Kamala Harris says "we will march on" as she commemorates "Bloody Sunday" in Selma
Vice President Kamala Harris speaks during commemorations for the 57th anniversary of "Bloody Sunday" on March 6 in Selma, Alabama. Photo: Brandon Bell/Getty Images
Vice President Kamala Harris traveled to Selma, Alabama, on Sunday to commemorate the 57th anniversary of "Bloody Sunday," a critical day in the history of the civil rights movement.
Driving the news: Harris— the nation’s first Black female vice president— returned to where demonstrators in 1965 marched to demand an end to discrimination in the voting process to extol the current need to safeguard voting rights.
- “Today, we stand on this bridge at a different time,” Harris told those gathered at the Edmund Pettus Bridge in Selma. “We again, however, find ourselves caught in between. Between injustice and justice. Between disappointment and determination. Still in a fight to form a more perfect union. And nowhere is that more clear than when it comes to the ongoing fight to secure the freedom to vote.”
What she's saying: "Thank you for your work, your sacrifice and your dedication," Harris said. "If we all continue to work together, to march together, to fight together we will secure the freedom to vote."
- "Selma, the future of our democracy is being decided now," the vice president said. "We will march on until victory is won."
The big picture: Though the Biden administration has called for an expansion of voting rights, federal legislation has stalled in Congress.
- "Today, we’re seeing states across the country propose or enact laws that make it harder to vote and have that vote counted — an onslaught of deeply dangerous efforts to suppress the vote and subvert entire elections," President Biden said in a statement released on Sunday.
- "The battle for the soul of America has many fronts. The right to vote is the most fundamental," he added, vowing to continue fighting for voting rights legislation.
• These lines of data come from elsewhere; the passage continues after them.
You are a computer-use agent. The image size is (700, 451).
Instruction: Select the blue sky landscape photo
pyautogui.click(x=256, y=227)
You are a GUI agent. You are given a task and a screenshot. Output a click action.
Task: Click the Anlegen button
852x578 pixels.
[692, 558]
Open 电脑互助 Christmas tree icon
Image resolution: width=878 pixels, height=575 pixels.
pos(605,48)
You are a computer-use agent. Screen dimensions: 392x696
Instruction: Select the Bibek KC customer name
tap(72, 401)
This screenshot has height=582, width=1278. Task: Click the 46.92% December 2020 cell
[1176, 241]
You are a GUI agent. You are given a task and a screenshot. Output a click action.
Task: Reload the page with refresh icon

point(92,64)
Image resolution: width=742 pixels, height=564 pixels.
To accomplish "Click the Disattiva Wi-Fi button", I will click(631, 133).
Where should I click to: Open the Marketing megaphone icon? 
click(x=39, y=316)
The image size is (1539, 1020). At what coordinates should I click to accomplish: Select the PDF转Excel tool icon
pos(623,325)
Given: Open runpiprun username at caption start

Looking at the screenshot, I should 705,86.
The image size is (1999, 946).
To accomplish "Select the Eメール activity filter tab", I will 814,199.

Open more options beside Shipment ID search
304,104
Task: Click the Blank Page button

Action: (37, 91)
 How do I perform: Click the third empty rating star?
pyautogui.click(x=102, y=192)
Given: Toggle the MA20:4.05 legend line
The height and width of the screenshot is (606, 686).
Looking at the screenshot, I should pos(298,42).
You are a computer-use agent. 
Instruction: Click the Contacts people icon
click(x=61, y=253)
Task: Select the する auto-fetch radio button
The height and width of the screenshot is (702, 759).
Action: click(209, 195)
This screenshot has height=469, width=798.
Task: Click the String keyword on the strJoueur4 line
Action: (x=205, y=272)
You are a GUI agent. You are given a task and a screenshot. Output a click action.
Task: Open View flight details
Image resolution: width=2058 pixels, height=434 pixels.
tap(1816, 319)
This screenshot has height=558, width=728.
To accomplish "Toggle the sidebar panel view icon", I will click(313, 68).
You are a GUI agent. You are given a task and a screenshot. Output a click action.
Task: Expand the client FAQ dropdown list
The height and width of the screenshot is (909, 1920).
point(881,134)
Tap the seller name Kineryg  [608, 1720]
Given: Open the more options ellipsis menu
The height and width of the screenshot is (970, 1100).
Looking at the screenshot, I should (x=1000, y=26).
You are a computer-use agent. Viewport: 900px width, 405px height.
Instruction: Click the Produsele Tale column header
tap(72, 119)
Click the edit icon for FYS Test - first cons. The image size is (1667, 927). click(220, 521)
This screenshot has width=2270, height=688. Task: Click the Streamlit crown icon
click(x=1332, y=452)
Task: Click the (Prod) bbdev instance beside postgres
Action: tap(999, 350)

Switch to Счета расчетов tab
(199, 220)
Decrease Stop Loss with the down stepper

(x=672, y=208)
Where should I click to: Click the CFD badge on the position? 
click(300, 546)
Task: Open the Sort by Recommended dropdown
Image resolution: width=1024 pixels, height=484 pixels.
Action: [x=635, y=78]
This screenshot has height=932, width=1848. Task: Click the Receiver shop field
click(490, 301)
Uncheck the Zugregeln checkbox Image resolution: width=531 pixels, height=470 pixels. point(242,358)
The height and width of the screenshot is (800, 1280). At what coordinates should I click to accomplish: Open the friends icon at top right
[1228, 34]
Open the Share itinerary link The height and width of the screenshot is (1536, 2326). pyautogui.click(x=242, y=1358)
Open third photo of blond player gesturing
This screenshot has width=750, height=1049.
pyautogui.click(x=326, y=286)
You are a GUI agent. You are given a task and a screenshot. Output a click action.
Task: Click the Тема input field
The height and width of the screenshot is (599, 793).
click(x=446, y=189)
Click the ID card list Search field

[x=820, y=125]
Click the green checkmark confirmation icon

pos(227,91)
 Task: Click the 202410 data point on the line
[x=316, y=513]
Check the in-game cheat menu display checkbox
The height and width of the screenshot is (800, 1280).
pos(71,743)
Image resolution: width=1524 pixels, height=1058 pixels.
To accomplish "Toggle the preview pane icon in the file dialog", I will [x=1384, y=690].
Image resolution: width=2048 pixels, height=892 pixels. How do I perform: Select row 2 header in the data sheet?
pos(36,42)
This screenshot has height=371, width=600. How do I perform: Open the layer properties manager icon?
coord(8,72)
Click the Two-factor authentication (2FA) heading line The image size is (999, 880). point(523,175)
- While Republican state legislatures have introduced bills to restrict voting rights access, some Democrats have focused on bringing the fight to expand access to state races ahead of the midterms, Axios' Sophia Cai writes.
Details: The vice president met with civil rights leaders, including Betty Boynton, the daughter-in-law of voting rights activist Amelia Boynton, and with the family of John Lewis before the program began, according to pool reports.
- Harris was joined by Secretary of Housing and Urban Development Marcia Fudge, Secretary of Transportation Pete Buttigieg, Secretary of Education Miguel Cardona, Environmental Protection Agency Administrator Michael Regan, and Deputy Secretary of Veteran Affairs Donald Remy.
- The Revs. Jesse Jackson and Al Sharpton also spoke.